ASSIGNMENT -> Look through the data below. Collect every line where the word "Google" occurs.

++++ EXERCISE INPUT ++++

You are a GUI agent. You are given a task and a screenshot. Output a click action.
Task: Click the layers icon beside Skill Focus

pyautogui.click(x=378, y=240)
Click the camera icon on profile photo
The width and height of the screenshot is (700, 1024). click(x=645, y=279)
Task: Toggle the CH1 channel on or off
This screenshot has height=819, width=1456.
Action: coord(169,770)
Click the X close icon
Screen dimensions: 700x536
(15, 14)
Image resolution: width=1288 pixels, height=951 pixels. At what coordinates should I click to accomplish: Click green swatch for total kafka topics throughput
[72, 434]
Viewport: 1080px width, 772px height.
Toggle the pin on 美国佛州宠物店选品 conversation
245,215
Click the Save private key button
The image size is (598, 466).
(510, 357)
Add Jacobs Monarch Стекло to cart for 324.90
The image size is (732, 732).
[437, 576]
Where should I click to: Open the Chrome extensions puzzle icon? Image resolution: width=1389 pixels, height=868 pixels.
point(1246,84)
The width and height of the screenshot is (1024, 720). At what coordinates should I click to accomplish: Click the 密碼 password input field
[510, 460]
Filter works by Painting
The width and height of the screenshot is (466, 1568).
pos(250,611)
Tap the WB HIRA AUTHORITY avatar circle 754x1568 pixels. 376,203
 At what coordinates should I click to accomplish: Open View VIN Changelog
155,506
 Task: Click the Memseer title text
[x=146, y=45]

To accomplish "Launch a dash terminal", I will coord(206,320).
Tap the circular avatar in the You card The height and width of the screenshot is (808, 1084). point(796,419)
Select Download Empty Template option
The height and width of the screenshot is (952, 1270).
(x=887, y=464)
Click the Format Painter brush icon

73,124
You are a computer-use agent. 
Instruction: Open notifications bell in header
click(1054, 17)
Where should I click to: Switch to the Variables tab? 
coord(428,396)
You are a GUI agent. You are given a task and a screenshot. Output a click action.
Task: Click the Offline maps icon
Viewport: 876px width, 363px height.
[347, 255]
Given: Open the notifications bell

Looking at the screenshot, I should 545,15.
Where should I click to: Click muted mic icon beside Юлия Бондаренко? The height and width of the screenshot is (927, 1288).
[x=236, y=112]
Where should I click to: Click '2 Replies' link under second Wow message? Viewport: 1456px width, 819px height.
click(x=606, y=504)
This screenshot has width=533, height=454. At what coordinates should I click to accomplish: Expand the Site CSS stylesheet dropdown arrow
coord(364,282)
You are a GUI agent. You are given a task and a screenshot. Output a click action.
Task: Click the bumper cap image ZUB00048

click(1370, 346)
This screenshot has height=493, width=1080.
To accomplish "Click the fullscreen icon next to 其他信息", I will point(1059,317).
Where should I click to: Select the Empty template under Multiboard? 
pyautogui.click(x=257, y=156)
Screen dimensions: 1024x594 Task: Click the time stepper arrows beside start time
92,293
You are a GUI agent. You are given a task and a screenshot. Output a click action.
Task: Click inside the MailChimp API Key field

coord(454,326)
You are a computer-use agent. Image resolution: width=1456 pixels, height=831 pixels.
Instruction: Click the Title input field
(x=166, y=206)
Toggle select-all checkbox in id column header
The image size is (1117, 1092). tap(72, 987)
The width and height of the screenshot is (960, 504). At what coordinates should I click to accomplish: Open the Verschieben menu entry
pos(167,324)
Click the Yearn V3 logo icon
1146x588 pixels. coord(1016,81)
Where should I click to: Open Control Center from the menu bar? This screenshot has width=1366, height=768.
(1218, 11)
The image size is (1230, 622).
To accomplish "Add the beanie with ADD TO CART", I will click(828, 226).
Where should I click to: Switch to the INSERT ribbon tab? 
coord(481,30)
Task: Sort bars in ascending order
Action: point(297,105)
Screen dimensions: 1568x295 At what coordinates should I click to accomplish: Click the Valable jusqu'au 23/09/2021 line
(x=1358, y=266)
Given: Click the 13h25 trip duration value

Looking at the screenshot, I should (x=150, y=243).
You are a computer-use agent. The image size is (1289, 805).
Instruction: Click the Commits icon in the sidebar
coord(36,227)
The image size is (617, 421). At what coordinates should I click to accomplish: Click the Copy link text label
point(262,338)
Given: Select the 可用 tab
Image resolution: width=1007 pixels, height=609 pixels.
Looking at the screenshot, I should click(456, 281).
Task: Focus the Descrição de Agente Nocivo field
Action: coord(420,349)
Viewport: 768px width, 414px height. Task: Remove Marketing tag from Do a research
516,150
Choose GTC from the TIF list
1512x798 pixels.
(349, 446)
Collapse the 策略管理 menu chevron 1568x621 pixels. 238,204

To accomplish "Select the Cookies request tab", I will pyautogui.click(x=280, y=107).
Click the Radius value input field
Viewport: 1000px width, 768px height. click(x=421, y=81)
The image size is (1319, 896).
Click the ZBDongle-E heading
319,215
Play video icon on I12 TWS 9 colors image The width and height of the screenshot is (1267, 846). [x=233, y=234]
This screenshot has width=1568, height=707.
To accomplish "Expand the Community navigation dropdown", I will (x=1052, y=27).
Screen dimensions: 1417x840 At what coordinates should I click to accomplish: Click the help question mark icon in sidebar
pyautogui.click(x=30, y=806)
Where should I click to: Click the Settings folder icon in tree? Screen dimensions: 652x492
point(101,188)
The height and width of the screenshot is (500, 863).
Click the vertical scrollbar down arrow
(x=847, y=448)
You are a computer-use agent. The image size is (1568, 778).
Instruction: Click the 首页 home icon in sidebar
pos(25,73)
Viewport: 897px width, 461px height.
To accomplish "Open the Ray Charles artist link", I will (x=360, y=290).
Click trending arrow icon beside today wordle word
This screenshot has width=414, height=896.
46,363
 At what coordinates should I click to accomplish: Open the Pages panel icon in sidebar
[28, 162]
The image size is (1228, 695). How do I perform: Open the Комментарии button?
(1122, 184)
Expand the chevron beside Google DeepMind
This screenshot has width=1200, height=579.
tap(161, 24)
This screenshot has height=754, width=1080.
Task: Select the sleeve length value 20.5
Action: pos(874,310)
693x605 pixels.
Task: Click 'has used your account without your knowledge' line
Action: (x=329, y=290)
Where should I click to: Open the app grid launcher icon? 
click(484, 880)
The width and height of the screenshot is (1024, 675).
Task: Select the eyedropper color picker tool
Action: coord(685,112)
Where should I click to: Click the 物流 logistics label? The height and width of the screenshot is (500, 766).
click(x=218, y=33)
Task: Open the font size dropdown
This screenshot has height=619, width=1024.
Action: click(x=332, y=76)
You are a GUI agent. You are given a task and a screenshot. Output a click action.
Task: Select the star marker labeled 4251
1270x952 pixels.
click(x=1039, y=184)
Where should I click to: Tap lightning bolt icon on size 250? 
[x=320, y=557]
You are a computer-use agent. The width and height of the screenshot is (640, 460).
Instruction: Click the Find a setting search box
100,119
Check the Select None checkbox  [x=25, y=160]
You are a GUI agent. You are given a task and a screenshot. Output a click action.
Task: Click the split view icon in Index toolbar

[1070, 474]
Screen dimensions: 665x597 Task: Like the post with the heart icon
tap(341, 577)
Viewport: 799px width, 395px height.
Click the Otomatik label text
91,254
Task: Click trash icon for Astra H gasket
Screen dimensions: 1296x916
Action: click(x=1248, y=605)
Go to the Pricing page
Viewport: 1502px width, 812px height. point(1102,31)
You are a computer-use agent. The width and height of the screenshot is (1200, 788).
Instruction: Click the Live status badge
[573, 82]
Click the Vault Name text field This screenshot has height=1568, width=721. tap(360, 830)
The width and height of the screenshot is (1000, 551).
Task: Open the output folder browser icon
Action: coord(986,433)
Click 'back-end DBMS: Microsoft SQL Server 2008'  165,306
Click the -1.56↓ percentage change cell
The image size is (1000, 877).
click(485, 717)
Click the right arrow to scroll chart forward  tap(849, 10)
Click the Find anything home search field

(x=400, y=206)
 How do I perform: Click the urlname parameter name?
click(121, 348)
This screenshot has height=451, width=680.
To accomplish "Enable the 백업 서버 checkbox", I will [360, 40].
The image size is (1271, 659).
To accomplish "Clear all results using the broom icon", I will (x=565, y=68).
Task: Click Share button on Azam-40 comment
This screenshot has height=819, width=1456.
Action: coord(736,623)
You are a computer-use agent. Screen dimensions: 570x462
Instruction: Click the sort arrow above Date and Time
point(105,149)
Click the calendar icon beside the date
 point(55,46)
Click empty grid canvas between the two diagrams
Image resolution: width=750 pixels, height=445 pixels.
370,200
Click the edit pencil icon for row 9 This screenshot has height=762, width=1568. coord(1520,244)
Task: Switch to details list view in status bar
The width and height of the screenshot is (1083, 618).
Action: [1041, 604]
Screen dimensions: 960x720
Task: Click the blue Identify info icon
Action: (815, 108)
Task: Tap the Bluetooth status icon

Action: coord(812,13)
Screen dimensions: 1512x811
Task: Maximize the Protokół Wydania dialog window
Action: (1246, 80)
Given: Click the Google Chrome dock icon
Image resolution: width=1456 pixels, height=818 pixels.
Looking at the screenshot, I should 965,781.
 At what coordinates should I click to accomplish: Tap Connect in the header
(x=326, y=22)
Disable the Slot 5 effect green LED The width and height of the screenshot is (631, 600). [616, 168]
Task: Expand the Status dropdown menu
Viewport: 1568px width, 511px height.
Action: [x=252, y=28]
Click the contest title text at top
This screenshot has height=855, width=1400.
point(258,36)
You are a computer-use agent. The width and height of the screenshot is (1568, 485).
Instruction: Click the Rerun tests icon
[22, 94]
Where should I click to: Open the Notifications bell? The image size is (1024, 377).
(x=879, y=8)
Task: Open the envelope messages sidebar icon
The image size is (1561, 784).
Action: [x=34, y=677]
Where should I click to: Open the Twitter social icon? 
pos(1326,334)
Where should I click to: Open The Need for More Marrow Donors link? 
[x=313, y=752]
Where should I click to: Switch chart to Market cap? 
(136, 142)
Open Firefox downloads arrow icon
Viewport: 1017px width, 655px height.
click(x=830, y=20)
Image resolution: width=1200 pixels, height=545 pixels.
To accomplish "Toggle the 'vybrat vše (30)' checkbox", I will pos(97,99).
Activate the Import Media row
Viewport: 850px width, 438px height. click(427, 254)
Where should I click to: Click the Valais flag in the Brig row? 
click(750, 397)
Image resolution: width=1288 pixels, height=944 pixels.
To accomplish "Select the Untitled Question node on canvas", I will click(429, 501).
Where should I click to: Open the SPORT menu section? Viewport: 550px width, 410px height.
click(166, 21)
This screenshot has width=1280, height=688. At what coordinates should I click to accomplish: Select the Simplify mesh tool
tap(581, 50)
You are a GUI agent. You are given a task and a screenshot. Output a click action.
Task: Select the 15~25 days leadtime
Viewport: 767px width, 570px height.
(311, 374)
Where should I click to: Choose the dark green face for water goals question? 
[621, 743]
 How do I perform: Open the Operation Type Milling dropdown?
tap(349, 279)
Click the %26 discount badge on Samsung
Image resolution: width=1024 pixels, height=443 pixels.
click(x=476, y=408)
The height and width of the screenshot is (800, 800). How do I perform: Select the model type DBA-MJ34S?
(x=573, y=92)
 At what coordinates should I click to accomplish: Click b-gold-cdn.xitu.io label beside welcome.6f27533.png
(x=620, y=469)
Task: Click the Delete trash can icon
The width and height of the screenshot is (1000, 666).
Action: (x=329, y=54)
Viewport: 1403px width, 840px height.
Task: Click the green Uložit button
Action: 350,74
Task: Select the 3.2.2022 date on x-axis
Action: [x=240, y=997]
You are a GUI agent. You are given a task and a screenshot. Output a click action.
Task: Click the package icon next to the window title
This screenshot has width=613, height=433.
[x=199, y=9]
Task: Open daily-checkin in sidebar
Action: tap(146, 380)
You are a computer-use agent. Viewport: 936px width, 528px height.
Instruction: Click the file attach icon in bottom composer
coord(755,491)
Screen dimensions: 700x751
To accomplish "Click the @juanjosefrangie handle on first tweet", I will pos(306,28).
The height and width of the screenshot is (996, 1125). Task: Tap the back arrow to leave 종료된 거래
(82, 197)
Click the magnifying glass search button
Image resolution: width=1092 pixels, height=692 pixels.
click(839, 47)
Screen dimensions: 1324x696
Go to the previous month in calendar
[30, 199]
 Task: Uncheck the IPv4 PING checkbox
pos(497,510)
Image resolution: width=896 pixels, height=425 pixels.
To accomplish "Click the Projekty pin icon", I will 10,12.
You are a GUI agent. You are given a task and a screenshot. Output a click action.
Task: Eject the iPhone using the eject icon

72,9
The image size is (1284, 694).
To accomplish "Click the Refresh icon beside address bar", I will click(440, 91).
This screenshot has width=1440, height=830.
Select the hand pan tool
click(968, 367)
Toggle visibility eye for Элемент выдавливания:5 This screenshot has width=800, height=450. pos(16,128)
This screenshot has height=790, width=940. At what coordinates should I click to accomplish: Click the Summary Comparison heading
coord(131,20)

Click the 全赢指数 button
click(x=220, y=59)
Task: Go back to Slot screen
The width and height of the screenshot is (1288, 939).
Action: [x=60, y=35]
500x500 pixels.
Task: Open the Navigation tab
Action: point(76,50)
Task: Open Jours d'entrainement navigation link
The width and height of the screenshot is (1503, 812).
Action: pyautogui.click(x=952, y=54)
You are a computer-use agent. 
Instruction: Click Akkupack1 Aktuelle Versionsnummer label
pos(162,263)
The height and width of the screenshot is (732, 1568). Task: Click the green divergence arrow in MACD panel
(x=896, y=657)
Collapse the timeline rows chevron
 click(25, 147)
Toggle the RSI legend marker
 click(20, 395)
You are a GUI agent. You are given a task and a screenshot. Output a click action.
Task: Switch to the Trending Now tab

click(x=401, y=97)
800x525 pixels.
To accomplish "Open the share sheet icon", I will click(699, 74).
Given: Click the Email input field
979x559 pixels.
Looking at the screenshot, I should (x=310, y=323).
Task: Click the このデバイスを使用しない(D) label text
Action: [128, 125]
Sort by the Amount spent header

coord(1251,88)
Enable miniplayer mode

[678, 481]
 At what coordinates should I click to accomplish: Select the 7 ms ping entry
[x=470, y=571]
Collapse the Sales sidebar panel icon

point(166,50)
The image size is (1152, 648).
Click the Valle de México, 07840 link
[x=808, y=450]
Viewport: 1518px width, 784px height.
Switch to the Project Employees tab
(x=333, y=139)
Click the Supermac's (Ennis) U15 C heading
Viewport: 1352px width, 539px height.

++++

SOLUTION TO THE EXERCISE ->
Expand the chevron beside Google DeepMind
Given: Click the Google Chrome dock icon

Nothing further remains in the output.